Louise believes her recovery is starting because she is now able to think about her future.
The former reality star detailed the numerous issues she now has to deal with since giving birth. Louise revealed all the ways "mental health has gripped" her.
She shared that she is afraid of her bathtub and fridge. She is so disconnected from reality that "it is very scary".
The mum said she had to wear the same clothes for a month and couldn't wear makeup.
The mum revealed, "I haven't been able to look after Leo because I'm scared he'll trigger anxiety."
"I’m too scared to look after little Leo because I’m worried he will remind me of what happened to my body."
Not only that but the mum has also struggled to leave the house, has such bad brain fog she can't function and is also worried she won't be able to do basic tasks.
"I’ve felt terror and confusion in my head that is so paralysing yet painful I want to smack my head into a wall."
"Sometimes I honestly feel like someone has poured actual poison into my head.
"I analyse every single thought that pops into my head from the moment I wake up until the moment I get to go to sleep and they’re all horrendously intrusive."
She said sleep offers her an escape from the pain and trauma, but she is now having nightmares.

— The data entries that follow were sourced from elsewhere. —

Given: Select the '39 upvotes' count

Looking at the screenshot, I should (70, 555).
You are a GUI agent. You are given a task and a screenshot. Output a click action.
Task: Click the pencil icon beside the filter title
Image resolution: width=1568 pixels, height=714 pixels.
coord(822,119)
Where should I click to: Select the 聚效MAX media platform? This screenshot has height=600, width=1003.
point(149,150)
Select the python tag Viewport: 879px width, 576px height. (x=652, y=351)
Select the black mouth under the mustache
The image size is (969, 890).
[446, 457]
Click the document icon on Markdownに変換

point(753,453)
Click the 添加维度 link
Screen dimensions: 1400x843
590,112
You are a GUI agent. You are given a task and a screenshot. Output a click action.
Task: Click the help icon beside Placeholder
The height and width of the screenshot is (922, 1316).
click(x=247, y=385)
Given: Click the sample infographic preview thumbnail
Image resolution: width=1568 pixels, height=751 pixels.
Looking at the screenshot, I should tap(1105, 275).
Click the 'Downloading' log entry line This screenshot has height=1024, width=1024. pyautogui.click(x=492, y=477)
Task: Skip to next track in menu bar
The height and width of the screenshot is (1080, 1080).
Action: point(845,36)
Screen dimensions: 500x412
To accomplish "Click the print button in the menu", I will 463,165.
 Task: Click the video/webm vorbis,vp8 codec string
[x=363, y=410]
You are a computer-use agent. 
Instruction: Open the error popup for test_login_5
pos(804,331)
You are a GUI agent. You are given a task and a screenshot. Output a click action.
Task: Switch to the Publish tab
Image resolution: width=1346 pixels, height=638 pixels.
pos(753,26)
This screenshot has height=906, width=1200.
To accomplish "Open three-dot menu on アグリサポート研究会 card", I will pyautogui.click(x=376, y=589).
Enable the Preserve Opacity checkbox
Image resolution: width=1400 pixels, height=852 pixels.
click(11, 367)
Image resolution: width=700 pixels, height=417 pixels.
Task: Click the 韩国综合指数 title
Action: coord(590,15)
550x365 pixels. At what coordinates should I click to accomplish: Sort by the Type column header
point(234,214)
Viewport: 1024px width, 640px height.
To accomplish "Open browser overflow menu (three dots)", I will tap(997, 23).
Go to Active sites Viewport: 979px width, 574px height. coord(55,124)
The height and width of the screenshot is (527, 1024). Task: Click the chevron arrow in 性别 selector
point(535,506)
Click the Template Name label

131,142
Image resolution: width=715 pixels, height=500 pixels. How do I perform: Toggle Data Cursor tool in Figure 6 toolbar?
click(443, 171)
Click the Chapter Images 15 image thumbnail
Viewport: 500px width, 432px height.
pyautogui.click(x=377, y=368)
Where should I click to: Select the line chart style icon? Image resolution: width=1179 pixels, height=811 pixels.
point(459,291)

"My body and my mind are trapped in fight or flight and they think that everything is a threat and that I’m dying all the time."
The mum said she is scared of her own existence, her past, her present, and her future too.
Louise continued to share more about her debilitating struggles and we can't even begin to imagine what she is dealing with.
She said, "We now require a lot of help because often I’m too scared to look after little Leo because I’m worried he will remind me of what happened to my body."
She never expected to reach this "level of rock bottom".
"I never understood suffering or suicide before," she added.
The mum said she is feeling a small glimmer of hope. She said she has a great support network, medication, and processes to help her.
"What I want to remind anyone that is suffering is to KEEP BLOODY GOING. It can and will get better. Crisis teams and medication can help. Don't be too proud to ask for HELP."